Give it a rest: The trouble with classifying music into genres

The traditional labeling of music genres fails to account for all the nuances of music

I have SiriusXM radio in my car, and I am often overwhelmed by the number of channels. SiriusXM satellite radio boasts almost 150 different music channels. There are some broad categories like pop and rock, but even within those two categories, there is great variation. There are six channels listed under pop that are decade-specific, like “‘80s on 8” and “‘50s on 5.” The existence of these decade-specific pop channels signifies that music is not so easily categorized, since the sound of “pop” apparently changes enough in ten years to warrant a completely different channel. Here are some of the channels listed under rock: “The Beatles Channel,” “Bob Marley’s Tuff Gong Radio,” “Phish Radio,” “Sirius XMU— Indie and Beyond” and “Liquid Metal.”

Sometimes, I make it through all my XM presets without finding anything I really want to listen to. This disappointment might say more about me as a music consumer than it does about the music industry as a whole, mainly that I am picky. With the advent of music streaming, we have all become picky listeners, although streaming services’ algorithms try to get us outside of our bubbles.

When nothing on the radio piques my interest, I will choose something from my phone. Sometimes when I’m listening to an album, a little graphic of the album artwork comes up on the screen. Other times (I do not know why), the audio system’s algorithm attempts to classify the album by genre.

For Taylor Swift’s “folklore,” an image of a young woman with a straw cowboy hat and a guitar pops up under the label “Roots.” The same appears for Kacey Musgraves’ album “star-crossed.” My guess is this image appears as a function of both artists’ earlier works. I think this classification raises an interesting question about how we expect an artist to progress or not progress throughout their musical career.

Sometimes we treat musical artists as if their existence revolved around us, the listeners. The development (whether helpful or hurtful is a never-ending argument) of the music industry — particularly large record companies, streaming services, and the internet — aids in fostering this attitude. At this point, genre labels land more like a media conglomerate’s tool to better market music than helpful classifications. We become displeased when artists produce something we do not particularly like or something that diverges from the sounds we fell in love with. I also wonder if the way we guard our favorite artists is also fostered by the increasing political polarization of the U.S., where we learn to find our tribes and forever plant our proverbial flag squarely in one camp. I do think our attitudes towards artists and entertainers, in general, is shifting, perhaps because many have spoken out about the pressures they experience as creators. We forget that musical artists are human and that growth and change are an unavoidable part of the human experience.

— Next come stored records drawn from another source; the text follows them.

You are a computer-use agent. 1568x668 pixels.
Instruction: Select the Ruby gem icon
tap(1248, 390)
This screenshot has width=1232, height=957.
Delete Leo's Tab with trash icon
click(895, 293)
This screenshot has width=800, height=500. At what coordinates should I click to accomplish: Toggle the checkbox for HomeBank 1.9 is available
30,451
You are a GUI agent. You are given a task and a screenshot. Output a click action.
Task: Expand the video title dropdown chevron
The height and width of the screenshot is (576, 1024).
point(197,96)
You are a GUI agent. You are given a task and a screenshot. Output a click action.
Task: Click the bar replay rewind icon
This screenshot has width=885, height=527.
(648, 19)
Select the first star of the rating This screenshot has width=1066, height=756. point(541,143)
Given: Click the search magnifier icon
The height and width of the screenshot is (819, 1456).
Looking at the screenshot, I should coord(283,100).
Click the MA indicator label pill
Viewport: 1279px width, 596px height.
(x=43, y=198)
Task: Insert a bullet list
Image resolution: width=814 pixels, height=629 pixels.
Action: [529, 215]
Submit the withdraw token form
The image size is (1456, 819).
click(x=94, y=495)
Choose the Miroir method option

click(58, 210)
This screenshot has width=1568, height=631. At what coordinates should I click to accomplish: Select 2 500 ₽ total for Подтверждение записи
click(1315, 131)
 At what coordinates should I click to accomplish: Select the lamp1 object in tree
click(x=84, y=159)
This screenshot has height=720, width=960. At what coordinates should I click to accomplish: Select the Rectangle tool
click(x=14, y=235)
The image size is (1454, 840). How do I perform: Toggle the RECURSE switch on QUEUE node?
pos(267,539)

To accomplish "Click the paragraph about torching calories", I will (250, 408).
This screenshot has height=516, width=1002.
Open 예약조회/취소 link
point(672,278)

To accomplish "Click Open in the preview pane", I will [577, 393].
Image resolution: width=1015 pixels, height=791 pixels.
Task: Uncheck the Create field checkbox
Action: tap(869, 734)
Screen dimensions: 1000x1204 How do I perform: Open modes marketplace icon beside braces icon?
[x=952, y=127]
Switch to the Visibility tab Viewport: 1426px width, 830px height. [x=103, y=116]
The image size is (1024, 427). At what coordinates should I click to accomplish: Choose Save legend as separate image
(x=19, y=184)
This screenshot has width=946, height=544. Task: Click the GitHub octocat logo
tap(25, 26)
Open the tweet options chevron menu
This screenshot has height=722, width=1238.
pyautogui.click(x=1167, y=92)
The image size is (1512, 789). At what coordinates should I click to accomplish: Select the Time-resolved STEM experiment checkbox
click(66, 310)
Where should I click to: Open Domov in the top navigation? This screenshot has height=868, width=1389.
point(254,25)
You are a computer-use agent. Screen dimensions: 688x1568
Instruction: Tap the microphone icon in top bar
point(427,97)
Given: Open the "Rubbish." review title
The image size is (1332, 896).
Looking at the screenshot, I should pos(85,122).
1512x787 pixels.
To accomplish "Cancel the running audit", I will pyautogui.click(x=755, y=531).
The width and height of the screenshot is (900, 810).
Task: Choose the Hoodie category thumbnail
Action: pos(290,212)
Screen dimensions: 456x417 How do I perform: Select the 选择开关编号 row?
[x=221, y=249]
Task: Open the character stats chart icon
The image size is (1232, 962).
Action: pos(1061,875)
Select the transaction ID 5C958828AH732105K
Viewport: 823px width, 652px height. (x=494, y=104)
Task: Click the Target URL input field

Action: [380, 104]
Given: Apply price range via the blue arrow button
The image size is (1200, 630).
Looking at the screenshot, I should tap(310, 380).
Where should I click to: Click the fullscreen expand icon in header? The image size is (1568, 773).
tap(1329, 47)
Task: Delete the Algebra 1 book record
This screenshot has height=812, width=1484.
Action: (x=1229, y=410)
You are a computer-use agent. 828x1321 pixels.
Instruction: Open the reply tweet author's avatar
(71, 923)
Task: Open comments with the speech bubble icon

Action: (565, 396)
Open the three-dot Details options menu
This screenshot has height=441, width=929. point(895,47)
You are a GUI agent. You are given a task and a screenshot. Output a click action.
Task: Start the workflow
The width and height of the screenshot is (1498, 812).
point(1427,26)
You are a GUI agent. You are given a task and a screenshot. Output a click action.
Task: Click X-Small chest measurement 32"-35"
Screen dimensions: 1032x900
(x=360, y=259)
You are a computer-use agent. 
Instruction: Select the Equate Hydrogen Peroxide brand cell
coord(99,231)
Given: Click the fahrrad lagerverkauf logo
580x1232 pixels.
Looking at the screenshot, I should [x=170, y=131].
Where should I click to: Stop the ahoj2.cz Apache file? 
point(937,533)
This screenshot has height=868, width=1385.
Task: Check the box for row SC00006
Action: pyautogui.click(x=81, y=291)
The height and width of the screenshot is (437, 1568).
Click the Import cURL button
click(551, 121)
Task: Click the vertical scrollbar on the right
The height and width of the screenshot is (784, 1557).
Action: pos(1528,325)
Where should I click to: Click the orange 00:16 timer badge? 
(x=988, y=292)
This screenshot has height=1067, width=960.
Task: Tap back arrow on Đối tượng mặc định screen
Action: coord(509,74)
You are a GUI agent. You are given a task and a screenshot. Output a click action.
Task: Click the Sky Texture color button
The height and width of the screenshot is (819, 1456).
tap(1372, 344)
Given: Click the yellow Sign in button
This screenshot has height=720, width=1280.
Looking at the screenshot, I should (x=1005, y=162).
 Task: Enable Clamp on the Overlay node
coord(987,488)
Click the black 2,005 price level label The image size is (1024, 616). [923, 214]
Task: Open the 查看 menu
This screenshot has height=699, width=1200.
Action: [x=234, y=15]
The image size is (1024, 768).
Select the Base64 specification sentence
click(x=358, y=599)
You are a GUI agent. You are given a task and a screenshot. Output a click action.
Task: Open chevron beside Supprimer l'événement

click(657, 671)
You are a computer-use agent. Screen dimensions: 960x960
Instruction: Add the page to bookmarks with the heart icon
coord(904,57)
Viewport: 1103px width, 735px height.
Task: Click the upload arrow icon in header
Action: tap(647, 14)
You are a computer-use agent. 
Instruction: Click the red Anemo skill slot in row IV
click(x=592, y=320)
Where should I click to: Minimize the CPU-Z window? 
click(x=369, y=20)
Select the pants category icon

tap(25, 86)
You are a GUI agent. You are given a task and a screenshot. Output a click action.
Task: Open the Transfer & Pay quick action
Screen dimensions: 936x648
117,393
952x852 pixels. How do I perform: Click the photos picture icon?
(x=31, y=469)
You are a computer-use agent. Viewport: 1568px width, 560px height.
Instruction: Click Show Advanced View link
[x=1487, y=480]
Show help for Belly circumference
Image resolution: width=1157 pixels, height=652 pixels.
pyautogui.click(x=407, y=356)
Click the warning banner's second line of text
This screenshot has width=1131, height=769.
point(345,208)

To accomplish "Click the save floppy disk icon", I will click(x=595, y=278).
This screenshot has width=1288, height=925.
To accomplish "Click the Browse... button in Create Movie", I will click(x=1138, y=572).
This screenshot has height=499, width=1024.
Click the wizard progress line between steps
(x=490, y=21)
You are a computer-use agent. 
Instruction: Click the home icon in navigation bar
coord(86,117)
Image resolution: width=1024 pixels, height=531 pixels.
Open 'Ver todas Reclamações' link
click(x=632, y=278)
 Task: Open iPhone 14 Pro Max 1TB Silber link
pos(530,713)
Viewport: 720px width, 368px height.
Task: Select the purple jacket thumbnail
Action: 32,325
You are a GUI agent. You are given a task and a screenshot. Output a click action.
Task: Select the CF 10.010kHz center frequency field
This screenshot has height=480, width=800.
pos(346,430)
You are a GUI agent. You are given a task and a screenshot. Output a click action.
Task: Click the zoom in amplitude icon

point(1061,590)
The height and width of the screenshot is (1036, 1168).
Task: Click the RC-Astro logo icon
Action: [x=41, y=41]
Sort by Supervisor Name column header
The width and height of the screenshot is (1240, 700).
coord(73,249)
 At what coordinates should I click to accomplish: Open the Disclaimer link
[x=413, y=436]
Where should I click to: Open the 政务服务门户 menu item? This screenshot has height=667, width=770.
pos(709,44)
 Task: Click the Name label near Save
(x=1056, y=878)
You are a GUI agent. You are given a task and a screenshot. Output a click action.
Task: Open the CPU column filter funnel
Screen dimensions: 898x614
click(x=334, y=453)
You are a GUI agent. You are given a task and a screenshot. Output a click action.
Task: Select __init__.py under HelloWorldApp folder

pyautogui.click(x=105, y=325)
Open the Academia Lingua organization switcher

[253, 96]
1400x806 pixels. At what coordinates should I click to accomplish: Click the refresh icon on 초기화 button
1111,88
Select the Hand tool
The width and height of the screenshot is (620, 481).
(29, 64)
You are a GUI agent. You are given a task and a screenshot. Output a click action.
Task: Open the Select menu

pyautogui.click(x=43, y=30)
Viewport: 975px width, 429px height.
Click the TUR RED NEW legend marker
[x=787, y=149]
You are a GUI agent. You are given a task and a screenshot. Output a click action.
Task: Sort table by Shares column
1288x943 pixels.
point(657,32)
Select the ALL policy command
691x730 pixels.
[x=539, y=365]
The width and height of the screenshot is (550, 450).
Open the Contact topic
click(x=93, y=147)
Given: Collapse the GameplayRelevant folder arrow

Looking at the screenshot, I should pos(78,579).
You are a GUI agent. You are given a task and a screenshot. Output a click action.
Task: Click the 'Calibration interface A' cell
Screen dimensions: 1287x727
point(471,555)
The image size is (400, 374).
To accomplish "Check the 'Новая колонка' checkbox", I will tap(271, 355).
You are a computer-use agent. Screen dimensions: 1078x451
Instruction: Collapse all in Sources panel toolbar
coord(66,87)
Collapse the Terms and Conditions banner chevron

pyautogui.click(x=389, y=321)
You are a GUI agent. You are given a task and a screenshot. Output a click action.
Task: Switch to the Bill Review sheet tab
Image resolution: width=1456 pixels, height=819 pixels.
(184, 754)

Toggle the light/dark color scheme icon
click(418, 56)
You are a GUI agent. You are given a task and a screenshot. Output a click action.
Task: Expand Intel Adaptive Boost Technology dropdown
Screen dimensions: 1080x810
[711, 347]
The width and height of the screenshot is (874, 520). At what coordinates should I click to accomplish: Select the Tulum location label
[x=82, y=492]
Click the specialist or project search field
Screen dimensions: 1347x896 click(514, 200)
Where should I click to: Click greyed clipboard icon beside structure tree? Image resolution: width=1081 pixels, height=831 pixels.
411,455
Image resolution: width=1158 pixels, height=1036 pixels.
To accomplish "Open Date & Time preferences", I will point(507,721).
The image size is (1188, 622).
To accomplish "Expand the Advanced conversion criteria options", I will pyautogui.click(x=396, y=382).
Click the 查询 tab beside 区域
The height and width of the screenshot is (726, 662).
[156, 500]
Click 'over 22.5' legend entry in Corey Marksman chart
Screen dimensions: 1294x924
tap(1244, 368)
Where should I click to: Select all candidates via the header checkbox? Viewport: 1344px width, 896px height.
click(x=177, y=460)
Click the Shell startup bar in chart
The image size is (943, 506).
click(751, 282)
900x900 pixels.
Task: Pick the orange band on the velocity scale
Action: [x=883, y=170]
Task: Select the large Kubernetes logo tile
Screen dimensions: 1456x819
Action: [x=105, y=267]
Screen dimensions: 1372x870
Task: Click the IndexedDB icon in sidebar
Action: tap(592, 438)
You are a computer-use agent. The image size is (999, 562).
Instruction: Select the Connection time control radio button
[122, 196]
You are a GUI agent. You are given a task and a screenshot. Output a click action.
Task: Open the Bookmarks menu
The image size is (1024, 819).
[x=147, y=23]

Sometimes, the graphics are inconsistent for a single artist. Among Natalie Imbruglia’s first three albums (“Left of the Middle,” “White Lillies Island,” “Counting Down the Days”), “Counting Down the Days” receives the “Rock” graphic while the others display the album artwork. Her later albums (even her most recent “Firebird”) are listed as “Pop.” This category appears as a young white woman seemingly mid-karaoke, an image riddled with stereotypes of popular music. Again, I think of the ways the traditional labeling system fails to account for all the nuances of music.

Perhaps this classification dilemma is more personal when someone asks, “What kind of music do you like?” It has become easier to answer with artists’ names than to give standard genre names. Maybe this increased focus on specific artists is why the breadth of the Austin City Limits 2021 lineup appealed to so many, along with the cultural movement to dismantle conventional labels. There are some artists and bands who fit squarely in traditional genre outlines: perhaps pop-punk, Vans Warped Tour bands like Blink-182 and The All-American Rejects, or electronic musicians like Skrillex and deadmau5 could be used as examples. But overall, music genre labels feel like an extension of humanity’s desire to neatly organize things and avoid the middle ground, the grey, and the dissonance in-between.